The first GameWorks location, which had more than 35,000 square feet of floor space, opened in downtown Seattle in March of 1997. The opening was treated like a movie premier, with such stars as Will Smith, Gillian Anderson,
and Weird Al Yankovic in attendance. MTV broadcast the event live, and Microsoft chairman Bill Gates walked the floor. The opening of GameWorks was a major press event as well.
USA Today, Time
, and many other national publications covered it.
The original GameWorks formula paid homage to the days of classic arcade games by featuring an alcove with two rows of 1980s coin-op machines.
*
As executives tweaked the GameWorks formula to find the best mix for the public, the classics corner was one of the first casualties.
After the Seattle debut, GameWorks opened several more locations in such cities as Columbus and Chicago.

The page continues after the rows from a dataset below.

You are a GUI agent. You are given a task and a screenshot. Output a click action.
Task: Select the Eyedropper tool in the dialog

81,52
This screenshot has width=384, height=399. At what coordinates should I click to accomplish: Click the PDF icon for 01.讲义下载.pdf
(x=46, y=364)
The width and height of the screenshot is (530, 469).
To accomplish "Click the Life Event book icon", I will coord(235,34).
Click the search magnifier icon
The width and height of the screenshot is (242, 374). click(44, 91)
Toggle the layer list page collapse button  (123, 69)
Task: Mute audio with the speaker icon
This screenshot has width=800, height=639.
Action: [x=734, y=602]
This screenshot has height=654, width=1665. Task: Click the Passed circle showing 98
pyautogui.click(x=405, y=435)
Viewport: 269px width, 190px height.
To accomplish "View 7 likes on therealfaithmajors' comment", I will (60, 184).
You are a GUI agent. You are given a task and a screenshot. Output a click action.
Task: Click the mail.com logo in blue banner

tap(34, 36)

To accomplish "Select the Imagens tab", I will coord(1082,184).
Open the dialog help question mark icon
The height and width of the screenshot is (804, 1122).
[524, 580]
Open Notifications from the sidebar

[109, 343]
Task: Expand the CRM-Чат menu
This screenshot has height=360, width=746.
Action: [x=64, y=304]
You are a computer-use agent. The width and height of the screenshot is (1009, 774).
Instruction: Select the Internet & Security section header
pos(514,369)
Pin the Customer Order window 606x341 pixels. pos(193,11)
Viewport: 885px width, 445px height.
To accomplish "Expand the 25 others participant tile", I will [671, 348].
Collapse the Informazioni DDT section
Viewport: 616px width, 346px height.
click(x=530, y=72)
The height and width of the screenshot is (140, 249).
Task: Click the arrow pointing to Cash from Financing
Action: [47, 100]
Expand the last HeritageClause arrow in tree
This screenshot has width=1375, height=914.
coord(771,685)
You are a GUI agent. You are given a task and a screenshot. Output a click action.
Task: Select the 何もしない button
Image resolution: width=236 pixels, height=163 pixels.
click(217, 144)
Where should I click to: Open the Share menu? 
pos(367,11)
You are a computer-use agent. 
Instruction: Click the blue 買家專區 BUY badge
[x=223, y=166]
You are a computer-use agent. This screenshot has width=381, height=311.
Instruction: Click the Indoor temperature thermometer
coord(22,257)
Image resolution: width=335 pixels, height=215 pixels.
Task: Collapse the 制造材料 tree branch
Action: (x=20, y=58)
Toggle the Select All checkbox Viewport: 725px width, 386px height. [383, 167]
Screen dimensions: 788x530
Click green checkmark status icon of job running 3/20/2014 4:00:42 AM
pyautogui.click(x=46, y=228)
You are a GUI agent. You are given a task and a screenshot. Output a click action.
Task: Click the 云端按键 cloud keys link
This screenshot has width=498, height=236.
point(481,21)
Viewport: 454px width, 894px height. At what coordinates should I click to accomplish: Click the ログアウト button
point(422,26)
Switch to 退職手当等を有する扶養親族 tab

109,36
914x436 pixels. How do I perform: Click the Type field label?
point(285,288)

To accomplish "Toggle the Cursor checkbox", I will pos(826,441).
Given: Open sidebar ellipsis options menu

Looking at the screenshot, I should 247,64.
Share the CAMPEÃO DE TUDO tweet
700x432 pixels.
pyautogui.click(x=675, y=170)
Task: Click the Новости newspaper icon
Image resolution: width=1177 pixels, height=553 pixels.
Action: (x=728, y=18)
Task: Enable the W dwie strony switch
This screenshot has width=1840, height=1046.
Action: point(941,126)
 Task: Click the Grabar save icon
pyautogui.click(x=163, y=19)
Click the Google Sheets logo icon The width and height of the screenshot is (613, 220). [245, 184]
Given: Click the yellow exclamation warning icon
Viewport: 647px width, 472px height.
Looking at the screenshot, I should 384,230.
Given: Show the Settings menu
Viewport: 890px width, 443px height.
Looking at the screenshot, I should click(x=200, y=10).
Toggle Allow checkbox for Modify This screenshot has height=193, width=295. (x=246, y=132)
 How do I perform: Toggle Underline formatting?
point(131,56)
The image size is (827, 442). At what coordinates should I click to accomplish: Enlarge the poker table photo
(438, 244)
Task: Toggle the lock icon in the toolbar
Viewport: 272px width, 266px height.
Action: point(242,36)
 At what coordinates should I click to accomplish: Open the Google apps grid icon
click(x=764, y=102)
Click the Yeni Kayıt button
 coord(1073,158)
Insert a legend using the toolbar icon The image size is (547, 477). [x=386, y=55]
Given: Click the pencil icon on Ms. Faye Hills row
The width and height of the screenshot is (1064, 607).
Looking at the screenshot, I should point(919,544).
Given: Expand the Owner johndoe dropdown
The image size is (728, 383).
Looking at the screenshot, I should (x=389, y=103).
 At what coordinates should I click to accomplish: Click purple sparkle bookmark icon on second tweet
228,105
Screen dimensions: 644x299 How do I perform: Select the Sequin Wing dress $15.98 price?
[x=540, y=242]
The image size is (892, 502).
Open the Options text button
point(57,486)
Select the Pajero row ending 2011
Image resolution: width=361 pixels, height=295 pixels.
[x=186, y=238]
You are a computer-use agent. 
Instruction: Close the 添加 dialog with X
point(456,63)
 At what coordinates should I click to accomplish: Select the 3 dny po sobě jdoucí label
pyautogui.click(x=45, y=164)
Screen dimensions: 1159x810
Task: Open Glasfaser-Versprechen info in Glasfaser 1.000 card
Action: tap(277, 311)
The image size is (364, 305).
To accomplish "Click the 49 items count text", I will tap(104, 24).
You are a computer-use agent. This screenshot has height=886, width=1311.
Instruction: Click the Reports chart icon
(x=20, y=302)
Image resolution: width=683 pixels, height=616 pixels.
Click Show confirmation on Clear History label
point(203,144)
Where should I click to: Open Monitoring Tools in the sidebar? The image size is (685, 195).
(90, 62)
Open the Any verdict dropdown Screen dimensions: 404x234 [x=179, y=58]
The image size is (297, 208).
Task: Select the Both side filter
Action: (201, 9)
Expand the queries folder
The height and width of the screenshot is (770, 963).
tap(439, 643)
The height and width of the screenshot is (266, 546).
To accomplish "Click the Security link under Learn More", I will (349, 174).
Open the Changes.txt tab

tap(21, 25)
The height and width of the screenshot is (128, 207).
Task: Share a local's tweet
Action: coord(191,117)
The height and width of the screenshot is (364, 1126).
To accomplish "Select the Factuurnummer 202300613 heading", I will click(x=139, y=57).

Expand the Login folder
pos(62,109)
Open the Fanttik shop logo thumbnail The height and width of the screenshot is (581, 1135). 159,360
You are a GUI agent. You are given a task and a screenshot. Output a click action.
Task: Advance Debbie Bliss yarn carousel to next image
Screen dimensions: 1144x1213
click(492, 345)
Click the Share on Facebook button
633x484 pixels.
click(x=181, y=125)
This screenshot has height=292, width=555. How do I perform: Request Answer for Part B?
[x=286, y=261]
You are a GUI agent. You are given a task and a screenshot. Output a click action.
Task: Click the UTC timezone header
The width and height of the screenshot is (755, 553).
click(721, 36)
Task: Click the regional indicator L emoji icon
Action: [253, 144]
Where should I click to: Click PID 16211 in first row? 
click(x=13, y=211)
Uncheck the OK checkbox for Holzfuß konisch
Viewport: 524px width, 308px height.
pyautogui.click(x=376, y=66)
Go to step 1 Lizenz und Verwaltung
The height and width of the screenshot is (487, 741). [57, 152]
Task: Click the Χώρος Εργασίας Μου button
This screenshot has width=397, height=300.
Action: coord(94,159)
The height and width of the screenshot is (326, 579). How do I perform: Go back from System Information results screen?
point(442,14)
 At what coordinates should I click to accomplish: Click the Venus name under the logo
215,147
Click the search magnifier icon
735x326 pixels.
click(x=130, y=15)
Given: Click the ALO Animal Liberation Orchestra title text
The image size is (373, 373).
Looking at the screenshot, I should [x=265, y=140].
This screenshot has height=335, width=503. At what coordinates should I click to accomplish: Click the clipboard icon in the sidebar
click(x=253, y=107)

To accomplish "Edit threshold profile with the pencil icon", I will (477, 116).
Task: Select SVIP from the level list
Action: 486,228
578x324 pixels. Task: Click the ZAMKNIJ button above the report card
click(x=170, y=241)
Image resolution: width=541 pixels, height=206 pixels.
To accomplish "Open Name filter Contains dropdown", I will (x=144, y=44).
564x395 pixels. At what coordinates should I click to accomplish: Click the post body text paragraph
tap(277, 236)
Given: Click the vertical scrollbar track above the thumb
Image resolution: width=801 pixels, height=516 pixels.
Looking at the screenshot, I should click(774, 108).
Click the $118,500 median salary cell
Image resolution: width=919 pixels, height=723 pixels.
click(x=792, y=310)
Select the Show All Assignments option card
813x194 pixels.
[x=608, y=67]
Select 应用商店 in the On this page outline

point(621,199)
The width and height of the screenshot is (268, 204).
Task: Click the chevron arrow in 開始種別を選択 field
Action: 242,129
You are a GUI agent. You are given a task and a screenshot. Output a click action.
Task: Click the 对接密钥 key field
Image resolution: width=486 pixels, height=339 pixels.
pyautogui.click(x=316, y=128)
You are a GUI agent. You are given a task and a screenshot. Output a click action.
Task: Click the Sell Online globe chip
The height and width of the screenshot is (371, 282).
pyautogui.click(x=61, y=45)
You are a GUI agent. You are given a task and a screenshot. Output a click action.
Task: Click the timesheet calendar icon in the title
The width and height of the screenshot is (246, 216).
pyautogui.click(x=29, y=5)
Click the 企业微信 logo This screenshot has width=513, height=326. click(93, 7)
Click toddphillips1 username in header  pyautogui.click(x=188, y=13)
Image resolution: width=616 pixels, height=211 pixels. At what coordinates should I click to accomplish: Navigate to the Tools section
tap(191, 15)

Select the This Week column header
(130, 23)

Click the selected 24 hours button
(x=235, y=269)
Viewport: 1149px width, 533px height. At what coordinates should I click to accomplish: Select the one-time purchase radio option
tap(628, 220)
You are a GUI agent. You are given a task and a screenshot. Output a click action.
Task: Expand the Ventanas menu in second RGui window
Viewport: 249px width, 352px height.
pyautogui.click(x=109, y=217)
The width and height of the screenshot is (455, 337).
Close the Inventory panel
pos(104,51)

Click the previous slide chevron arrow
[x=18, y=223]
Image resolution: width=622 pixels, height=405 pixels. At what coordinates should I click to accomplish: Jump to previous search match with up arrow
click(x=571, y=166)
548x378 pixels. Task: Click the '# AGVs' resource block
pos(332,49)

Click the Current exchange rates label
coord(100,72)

Although GameWorks was the most high-profile entry into the arcade business, other companies also experimented with location-based entertainment. There were still several Chuck E. Cheese franchises, the pizza parlor-arcades originally created by Nolan Bushnell around the United States. On a more upscale note, Disney opened virtual theme parks called DisneyQuests in Chicago and Orlando. More family-oriented than GameWorks, these high-tech wonderlands featured virtual rides and games with distinctly Disney themes. The most established arcade/eatery company, however, was Dave and Busters, a well-managed chain quietly spreading nationwide.
Shigeru Miyamoto, creator of
Donkey Kong, Mario, Zelda, Yoshi
, and
Star Fox
, entered the video game industry with a unique philosophy that was always reflected in his games. “When you draw a laughing face, your face should laugh,” he once explained in an interview. “When you draw an angry face, your face should be angry. The character will capture your emotion. The emotions and fun in a game are not made while thinking about business.”
By the time Nintendo launched Nintendo 64 (N64), Miyamoto had been creating games for nearly twenty years. He had witnessed and aided the evolution of the business, software, and technology of video gaming. His first
game,
Donkey Kong
, was created by a five-man team and contained approximately 20K of code. Now, as he made the flagship game for N64, his team had swollen to more than fifty members. Instead of 20K, he and his team would write 8 megabytes of code—more than 400 times more code than in
Donkey Kong.
Instead of designing game levels that fit on a single screen, they created enormous 3D landscapes complete with trees, castles, and dinosaurs. Adapting to this new challenge, Miyamoto created a new philosophy. While most game designers were coming up with features, then building their games around them, Miyamoto worked on creating expressive landscapes, then created ways to use them.